In a move designed to push Bangladesh to improve working conditions in its clothing factories, the Obama administration on Thursday suspended the country from a trade program that grants preferential access to the American market. The decision should exert pressure on the government of Prime Minister Sheikh Hasina to do right by four million workers.

Fires, building collapses and other preventable industrial accidents have claimed hundreds of lives in Bangladesh’s booming garment industry in recent years. In April, more than 1,100 people died when a building housing several garment factories collapsed outside Dhaka, the capital. And, in November, more than 110 people suffocated and burned to death in a factory fire.

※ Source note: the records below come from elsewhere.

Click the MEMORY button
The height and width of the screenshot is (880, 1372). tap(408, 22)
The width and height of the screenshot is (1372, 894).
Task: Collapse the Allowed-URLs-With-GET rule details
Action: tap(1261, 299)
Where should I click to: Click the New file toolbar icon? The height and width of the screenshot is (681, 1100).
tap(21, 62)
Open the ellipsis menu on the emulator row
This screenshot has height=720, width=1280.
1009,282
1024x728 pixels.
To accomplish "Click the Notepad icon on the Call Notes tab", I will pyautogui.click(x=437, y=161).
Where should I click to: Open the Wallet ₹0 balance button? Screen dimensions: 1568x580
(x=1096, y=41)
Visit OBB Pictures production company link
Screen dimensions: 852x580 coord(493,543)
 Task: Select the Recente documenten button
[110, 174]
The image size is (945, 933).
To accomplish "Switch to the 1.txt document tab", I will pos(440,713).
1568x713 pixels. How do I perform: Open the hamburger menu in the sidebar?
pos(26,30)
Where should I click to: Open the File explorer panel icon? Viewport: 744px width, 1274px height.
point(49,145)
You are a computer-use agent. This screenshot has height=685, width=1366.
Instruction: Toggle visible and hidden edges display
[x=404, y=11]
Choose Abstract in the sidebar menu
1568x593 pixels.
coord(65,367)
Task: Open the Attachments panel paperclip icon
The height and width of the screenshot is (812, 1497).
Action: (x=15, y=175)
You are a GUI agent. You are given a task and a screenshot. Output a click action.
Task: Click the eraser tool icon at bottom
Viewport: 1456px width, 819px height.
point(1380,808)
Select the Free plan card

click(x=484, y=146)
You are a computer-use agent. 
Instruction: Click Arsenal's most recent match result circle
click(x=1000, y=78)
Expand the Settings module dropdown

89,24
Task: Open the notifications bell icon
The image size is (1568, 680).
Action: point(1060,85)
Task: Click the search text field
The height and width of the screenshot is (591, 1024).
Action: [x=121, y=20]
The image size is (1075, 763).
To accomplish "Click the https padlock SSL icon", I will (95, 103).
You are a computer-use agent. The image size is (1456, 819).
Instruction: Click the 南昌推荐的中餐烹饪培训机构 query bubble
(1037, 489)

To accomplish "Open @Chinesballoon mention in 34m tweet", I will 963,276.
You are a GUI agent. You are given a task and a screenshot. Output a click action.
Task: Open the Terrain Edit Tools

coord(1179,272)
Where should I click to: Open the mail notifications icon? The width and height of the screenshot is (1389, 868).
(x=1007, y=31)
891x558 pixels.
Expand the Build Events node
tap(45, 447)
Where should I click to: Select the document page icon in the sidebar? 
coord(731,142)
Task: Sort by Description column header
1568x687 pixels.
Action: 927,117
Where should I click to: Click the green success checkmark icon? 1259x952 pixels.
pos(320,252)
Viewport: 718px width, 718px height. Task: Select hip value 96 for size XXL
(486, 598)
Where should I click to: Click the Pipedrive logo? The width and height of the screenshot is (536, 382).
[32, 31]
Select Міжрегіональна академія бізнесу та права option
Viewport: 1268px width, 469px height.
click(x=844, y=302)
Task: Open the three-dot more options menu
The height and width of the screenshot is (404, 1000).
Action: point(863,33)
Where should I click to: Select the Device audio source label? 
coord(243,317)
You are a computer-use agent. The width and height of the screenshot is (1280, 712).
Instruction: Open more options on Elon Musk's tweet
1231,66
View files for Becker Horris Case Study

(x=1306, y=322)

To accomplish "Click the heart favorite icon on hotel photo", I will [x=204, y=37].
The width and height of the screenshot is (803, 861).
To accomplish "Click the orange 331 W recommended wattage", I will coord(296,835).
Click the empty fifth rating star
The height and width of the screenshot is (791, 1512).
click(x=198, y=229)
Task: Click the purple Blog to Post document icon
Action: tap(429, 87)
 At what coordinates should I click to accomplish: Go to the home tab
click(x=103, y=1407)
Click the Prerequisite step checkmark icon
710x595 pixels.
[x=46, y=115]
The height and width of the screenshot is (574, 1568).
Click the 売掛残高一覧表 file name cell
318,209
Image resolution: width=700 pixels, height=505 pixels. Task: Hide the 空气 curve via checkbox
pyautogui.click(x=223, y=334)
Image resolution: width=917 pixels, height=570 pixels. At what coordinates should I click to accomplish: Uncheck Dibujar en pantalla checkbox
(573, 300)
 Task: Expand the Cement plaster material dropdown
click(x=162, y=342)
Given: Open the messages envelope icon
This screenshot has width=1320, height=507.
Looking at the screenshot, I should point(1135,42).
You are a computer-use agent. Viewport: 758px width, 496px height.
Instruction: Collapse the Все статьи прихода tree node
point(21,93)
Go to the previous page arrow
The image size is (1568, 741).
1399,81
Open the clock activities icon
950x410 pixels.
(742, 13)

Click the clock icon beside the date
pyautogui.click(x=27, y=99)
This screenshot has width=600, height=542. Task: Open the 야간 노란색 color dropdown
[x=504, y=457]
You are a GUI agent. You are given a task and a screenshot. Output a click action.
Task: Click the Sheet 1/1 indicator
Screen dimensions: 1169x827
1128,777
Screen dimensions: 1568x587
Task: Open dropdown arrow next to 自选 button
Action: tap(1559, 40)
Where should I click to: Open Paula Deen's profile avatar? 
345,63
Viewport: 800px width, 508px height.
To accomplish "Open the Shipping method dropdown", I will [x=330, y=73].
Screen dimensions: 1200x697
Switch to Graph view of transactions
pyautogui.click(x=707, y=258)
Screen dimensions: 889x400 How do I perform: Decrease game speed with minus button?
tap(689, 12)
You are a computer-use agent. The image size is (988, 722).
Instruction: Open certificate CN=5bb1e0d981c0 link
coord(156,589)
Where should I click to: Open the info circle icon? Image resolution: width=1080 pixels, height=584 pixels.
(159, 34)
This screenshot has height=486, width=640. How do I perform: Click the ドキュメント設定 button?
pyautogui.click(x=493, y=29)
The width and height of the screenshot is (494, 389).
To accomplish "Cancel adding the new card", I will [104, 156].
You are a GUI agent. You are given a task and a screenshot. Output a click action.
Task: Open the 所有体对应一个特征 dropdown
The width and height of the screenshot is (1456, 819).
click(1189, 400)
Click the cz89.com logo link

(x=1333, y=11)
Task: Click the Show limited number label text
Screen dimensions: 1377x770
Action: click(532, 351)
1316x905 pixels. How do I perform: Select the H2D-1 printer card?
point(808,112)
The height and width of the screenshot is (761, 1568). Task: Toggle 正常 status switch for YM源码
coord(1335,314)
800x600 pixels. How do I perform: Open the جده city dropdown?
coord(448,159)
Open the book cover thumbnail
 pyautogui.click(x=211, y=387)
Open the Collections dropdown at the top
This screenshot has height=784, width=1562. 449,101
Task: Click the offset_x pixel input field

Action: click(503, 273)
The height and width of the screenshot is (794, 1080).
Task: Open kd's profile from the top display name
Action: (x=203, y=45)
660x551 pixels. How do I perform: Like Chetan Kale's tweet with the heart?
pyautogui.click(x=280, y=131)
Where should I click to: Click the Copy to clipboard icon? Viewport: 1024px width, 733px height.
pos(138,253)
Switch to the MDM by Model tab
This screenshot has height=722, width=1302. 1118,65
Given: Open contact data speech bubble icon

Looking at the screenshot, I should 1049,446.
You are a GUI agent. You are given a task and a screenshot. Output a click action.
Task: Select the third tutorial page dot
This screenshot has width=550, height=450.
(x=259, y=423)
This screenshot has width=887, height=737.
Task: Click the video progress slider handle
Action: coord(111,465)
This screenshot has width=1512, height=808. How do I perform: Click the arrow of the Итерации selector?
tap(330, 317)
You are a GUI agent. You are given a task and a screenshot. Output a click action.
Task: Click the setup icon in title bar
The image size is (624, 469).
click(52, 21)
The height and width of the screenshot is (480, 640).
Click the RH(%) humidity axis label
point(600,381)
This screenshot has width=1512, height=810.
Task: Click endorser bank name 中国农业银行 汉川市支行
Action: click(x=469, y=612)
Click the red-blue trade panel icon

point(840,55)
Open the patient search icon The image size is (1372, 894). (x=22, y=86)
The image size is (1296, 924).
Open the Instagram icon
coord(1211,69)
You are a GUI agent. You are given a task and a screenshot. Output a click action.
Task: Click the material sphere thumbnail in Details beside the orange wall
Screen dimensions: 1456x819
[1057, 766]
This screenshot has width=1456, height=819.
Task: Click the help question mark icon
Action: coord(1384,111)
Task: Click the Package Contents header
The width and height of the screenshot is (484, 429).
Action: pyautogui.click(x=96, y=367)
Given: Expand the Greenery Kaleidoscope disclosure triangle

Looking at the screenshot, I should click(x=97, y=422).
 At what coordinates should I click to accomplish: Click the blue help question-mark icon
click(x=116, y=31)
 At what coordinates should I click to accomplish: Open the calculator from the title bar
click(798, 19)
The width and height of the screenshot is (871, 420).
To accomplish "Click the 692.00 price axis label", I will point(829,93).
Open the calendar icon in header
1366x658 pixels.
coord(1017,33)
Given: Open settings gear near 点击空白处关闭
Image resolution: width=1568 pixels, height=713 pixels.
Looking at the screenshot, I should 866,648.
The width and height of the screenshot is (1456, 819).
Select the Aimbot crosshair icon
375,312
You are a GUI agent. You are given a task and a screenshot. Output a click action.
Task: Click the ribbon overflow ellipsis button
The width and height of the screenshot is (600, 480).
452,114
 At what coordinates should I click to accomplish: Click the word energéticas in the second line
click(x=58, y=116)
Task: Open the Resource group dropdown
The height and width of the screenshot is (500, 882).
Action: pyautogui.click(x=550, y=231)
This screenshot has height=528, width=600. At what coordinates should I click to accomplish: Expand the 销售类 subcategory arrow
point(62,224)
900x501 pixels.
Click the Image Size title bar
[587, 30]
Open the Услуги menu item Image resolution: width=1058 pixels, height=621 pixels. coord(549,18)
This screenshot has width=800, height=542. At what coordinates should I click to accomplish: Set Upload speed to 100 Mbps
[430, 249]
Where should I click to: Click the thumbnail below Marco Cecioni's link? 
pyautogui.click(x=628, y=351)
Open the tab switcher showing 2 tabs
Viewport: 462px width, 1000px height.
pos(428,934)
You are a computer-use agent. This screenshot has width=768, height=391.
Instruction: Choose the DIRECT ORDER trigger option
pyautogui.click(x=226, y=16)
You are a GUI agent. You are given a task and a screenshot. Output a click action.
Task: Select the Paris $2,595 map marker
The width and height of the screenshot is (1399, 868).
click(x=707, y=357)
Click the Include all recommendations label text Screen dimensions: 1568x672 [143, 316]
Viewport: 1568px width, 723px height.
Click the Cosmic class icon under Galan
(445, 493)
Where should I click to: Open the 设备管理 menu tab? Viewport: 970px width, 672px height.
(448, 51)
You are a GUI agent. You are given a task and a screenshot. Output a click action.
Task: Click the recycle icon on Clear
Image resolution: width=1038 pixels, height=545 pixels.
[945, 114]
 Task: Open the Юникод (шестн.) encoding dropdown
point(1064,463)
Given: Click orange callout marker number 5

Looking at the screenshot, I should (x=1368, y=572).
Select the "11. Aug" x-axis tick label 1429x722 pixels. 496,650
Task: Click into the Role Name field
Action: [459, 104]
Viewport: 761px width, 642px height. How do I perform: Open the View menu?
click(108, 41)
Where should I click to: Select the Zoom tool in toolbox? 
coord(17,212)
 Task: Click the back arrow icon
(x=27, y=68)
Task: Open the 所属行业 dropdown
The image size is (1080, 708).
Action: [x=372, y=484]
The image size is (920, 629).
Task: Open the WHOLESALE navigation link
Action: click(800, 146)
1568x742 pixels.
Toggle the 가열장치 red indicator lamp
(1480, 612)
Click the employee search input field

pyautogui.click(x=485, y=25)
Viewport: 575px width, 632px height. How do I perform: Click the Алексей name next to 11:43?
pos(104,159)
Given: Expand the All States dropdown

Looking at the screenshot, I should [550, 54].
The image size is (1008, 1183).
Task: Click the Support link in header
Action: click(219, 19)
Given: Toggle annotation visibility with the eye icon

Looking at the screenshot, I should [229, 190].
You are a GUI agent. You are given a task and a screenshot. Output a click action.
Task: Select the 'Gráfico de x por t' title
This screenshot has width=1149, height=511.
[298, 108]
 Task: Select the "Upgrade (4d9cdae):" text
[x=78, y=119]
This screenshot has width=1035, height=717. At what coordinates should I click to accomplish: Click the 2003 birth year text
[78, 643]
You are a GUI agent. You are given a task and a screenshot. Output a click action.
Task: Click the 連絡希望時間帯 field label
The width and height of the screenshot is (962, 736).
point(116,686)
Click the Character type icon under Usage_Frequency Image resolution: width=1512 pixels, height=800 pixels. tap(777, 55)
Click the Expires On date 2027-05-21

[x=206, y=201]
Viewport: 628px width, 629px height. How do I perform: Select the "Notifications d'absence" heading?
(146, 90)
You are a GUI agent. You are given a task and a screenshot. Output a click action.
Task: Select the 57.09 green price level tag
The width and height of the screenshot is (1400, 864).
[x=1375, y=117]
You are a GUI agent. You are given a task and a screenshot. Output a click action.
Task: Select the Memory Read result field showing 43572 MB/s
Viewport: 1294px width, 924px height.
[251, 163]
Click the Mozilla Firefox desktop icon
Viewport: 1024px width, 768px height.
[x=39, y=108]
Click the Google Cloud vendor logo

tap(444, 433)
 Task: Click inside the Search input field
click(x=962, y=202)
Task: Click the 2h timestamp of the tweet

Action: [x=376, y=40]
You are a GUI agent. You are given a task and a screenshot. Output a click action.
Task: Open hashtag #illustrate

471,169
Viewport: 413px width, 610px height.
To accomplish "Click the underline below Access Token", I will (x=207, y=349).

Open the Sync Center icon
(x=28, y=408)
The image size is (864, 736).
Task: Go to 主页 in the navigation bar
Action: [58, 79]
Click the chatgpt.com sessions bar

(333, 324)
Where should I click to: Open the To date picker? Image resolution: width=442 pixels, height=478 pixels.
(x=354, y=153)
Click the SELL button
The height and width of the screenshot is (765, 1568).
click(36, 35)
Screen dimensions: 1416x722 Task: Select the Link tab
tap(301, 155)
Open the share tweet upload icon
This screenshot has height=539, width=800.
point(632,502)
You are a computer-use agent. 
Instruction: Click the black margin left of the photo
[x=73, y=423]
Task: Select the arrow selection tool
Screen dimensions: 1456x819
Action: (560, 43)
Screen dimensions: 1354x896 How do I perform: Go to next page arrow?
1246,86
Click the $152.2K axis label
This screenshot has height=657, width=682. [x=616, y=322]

We have urged American and European companies to demand that suppliers improve working conditions and to help pay for factory renovations. But the fundamental responsibility lies with Bangladesh’s leaders. Ms. Hasina has repeatedly said her government would beef up inspections and make it easier for workers to form unions, but she has not done enough to follow through. Her government recently proposed changes to the country’s labor laws that would not allow workers to unionize in export-processing zones where many large factories are.

The United States grants duty-free access to imports from many poor countries under a program known as the Generalized System of Preferences. But the preferences are limited and, in Bangladesh’s case, America does not grant any preferences to clothing exports, which make up the bulk of that country’s $4.9 billion in annual exports to the United States. The preferences for Bangladesh apply to other products such as tobacco, sports equipment and porcelain. As a result, the suspension will not directly harm the garment workers.

The Obama administration’s move could also help embolden the European Union to revoke the benefits it provides to Bangladesh, which cover more exports. Europe grants duty-free access to Bangladeshi apparel, which gives it significant leverage over Ms. Hasina’s government.

There is little doubt that revoking trade preferences will hurt businesses that are not responsible for the poor conditions in clothing factories. But Western governments have a right, which they have rarely used, to suspend these benefits when countries like Bangladesh repeatedly refuse to live up to their obligations to protect the rights and lives of their workers.

Leaders like Ms. Hasina are unlikely to change policies that are unpopular with the powerful families that own clothing factories unless they are forced to do so. American and European leaders have few tools to exert such pressure, which is why they must use the ones they do have when the lives of millions of poor workers are at stake.